#### YOUR OBJECTIVE
Whenever the string "toolbar" turns up in a line below, that line should be copied.

#### RECORDED DATA
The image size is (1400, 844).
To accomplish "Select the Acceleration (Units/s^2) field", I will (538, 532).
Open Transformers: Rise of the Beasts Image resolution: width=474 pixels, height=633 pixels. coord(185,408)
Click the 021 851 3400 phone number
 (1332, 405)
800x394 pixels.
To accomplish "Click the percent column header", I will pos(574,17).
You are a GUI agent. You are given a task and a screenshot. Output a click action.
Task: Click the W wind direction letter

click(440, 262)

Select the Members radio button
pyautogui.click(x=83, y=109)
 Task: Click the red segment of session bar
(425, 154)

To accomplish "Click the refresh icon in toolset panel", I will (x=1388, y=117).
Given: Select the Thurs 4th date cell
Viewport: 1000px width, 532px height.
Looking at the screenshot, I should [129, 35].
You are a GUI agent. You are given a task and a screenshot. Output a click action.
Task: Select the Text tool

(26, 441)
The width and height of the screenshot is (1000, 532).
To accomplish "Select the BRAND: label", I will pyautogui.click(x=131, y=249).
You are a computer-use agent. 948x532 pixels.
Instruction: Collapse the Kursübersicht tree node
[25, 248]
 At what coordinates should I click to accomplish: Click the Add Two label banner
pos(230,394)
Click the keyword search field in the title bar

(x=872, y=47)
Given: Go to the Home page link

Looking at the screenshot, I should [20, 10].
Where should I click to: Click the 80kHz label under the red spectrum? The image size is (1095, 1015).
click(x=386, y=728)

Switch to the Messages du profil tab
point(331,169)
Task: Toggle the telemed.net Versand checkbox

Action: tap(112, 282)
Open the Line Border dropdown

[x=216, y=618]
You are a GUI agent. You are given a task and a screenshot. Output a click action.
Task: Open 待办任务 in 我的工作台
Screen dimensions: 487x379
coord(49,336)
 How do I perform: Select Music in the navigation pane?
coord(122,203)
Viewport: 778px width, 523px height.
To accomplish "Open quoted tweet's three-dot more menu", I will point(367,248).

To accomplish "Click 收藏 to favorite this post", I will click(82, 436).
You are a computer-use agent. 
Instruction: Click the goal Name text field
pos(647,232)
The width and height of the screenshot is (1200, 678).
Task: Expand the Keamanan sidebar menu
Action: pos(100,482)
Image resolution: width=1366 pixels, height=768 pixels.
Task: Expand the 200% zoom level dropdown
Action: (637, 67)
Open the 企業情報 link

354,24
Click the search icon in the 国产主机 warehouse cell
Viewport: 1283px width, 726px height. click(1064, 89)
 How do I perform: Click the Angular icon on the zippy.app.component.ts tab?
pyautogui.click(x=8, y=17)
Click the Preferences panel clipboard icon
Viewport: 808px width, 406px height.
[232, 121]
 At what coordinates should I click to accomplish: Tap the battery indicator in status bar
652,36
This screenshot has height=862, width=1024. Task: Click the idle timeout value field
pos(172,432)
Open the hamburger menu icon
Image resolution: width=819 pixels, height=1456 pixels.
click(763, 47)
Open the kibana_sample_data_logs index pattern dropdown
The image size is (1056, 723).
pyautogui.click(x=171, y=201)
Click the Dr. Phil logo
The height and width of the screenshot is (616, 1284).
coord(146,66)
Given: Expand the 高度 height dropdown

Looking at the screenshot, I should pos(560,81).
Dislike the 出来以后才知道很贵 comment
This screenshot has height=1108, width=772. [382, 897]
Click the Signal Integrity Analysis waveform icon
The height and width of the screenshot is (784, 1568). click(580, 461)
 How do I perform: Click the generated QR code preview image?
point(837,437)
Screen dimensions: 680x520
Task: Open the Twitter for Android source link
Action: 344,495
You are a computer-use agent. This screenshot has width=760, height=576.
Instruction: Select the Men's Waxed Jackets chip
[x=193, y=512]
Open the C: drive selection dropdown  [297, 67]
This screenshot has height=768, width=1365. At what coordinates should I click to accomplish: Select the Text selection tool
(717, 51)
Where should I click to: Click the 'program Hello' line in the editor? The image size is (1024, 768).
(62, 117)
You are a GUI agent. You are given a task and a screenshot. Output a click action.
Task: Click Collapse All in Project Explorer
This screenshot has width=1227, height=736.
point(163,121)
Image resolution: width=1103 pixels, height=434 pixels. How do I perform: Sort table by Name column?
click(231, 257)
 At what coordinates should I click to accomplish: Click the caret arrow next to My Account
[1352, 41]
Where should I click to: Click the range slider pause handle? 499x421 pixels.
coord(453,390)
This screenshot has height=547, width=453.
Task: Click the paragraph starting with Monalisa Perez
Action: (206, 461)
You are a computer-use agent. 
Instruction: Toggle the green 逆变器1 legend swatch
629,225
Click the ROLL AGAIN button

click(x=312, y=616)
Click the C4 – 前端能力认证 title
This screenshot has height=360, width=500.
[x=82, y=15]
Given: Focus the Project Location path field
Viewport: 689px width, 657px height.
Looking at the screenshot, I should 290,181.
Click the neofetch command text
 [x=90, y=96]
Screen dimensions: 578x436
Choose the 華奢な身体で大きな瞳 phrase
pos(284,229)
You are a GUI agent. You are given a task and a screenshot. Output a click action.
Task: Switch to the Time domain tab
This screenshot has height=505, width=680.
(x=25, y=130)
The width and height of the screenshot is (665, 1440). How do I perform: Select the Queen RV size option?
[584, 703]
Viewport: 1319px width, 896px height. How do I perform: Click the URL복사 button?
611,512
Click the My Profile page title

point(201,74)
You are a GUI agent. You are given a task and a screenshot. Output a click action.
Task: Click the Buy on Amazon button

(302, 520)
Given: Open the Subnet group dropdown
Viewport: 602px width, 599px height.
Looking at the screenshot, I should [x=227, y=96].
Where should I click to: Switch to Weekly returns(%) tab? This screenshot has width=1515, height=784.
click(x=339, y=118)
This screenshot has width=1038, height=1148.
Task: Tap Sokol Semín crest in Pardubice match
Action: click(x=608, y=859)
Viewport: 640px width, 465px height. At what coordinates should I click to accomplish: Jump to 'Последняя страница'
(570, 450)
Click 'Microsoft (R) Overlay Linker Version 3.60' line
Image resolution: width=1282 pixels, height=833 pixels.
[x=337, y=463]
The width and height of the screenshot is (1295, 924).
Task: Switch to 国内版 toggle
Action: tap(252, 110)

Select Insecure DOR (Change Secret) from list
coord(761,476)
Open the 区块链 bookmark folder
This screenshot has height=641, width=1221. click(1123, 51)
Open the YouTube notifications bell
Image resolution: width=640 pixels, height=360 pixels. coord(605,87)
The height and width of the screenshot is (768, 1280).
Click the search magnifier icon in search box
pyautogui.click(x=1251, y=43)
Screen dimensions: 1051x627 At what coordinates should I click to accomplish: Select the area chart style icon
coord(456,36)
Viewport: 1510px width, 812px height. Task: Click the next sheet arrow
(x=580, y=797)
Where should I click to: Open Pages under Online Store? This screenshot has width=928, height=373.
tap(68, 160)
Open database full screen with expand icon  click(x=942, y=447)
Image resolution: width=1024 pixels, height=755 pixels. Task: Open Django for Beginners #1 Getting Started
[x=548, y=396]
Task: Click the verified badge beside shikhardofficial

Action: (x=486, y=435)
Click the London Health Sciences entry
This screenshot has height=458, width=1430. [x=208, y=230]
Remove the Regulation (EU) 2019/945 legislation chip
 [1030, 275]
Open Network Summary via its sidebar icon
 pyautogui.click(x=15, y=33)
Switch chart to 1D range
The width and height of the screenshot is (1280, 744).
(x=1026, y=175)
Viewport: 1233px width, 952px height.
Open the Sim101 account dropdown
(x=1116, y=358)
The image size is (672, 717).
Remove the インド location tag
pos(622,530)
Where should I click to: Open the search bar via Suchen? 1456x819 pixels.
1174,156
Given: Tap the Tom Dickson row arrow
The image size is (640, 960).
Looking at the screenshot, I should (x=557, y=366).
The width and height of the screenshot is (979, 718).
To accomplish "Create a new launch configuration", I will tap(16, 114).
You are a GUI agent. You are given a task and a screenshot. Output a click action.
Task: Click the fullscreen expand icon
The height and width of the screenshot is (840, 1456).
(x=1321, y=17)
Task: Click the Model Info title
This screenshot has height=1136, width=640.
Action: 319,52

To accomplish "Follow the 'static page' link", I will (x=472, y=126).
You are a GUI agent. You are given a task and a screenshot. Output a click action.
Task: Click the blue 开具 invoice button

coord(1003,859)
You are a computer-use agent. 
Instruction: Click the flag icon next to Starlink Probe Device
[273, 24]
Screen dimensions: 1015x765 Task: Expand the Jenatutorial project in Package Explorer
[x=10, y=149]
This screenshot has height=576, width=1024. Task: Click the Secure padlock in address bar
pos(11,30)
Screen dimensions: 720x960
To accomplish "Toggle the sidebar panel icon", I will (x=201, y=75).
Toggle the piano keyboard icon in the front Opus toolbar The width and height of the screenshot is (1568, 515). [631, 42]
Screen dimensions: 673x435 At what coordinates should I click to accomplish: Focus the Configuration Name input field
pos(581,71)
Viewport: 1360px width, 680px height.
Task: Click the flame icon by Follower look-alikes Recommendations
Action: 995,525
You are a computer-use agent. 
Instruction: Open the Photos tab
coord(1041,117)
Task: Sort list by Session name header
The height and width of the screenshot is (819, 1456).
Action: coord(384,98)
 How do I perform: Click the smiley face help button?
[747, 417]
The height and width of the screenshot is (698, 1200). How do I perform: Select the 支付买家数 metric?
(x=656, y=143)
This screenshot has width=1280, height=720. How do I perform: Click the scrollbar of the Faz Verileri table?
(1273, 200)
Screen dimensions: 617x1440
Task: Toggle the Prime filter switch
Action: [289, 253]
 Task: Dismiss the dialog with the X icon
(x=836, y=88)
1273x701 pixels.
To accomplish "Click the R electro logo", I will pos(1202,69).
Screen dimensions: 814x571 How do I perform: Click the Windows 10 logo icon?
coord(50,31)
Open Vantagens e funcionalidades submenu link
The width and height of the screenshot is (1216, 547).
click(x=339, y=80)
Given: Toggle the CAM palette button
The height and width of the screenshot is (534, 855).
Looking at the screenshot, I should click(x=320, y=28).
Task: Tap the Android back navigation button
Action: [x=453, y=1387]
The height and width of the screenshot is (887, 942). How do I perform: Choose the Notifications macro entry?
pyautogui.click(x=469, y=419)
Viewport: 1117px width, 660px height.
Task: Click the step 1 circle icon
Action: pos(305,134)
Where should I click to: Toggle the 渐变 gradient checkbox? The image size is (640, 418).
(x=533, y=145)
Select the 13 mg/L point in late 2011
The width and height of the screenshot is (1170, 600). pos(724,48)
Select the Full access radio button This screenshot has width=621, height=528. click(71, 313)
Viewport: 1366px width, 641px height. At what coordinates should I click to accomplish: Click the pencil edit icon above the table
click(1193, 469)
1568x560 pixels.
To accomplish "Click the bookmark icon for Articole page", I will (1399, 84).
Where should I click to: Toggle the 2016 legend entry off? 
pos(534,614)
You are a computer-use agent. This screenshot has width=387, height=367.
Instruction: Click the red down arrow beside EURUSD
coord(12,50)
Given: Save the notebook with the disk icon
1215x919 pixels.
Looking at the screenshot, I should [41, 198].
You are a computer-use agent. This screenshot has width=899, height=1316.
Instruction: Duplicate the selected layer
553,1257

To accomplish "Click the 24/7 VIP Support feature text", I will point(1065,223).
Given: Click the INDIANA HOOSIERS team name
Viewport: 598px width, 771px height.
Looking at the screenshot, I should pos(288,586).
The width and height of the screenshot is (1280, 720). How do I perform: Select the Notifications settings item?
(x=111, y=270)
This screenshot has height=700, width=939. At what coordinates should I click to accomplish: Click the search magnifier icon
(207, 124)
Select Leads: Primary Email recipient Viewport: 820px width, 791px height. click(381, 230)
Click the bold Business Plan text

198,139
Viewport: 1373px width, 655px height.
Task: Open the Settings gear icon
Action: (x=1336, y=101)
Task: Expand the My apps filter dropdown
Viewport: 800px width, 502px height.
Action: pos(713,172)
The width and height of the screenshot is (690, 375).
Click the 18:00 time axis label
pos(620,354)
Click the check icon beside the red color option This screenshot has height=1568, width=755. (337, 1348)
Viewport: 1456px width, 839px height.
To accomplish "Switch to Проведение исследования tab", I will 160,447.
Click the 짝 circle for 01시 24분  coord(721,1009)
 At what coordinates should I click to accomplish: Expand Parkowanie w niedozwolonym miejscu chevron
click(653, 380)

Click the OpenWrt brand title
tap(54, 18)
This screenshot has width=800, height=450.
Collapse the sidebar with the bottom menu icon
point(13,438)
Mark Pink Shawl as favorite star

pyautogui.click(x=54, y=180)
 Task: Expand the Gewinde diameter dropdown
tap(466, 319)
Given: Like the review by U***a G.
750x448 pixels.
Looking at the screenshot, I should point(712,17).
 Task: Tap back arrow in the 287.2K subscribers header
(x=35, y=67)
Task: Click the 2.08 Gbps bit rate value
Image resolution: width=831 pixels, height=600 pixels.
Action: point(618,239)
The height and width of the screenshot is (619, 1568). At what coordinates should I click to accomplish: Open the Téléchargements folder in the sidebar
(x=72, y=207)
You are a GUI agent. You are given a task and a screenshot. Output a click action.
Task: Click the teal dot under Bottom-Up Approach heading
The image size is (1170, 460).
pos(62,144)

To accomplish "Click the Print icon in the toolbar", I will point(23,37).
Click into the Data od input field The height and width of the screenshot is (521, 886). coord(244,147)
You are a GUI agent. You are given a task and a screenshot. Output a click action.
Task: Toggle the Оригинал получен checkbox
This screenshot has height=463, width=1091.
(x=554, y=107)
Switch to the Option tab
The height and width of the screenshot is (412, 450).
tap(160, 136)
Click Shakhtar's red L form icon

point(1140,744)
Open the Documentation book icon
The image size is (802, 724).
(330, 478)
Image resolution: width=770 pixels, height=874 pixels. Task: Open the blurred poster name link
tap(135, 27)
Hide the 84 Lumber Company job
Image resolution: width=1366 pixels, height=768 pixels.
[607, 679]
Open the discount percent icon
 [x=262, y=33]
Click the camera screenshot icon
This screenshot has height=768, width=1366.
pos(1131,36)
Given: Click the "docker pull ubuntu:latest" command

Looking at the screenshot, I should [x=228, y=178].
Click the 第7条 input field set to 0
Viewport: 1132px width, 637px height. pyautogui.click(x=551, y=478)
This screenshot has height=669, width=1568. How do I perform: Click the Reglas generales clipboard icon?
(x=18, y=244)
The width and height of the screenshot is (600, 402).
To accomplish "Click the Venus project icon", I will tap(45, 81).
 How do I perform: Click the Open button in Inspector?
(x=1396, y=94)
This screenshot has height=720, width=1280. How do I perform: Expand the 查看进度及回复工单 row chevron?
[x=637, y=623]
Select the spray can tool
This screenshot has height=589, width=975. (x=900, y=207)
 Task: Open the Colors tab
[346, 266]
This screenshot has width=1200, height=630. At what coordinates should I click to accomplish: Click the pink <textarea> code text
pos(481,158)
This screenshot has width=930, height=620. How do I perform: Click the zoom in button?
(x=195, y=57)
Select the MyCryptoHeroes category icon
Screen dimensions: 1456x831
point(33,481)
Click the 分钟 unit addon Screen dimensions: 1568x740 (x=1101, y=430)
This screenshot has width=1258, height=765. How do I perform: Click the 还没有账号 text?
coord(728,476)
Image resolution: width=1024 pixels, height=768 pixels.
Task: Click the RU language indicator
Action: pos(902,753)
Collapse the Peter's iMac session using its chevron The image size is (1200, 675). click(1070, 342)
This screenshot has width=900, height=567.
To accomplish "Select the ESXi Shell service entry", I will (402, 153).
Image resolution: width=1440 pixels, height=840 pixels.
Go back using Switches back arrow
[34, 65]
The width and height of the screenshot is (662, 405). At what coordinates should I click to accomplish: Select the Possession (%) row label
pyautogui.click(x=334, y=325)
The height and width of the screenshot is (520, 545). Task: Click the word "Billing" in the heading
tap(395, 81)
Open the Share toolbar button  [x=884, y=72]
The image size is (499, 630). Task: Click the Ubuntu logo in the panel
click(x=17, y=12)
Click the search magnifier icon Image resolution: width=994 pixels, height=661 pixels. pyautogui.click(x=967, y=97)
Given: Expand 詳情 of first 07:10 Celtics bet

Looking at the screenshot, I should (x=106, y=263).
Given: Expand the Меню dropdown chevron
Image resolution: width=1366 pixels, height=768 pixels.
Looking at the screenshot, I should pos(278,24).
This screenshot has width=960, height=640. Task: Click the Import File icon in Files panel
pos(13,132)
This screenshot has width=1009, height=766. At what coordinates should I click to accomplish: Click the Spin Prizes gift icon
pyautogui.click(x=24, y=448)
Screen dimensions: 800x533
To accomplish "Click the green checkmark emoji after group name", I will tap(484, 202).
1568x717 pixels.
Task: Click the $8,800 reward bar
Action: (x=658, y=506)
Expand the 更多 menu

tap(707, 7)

#### ANSWER TO THE EXERCISE
Toggle the piano keyboard icon in the front Opus toolbar The width and height of the screenshot is (1568, 515). [631, 42]
To accomplish "Click the Print icon in the toolbar", I will point(23,37).
Open the Share toolbar button  [x=884, y=72]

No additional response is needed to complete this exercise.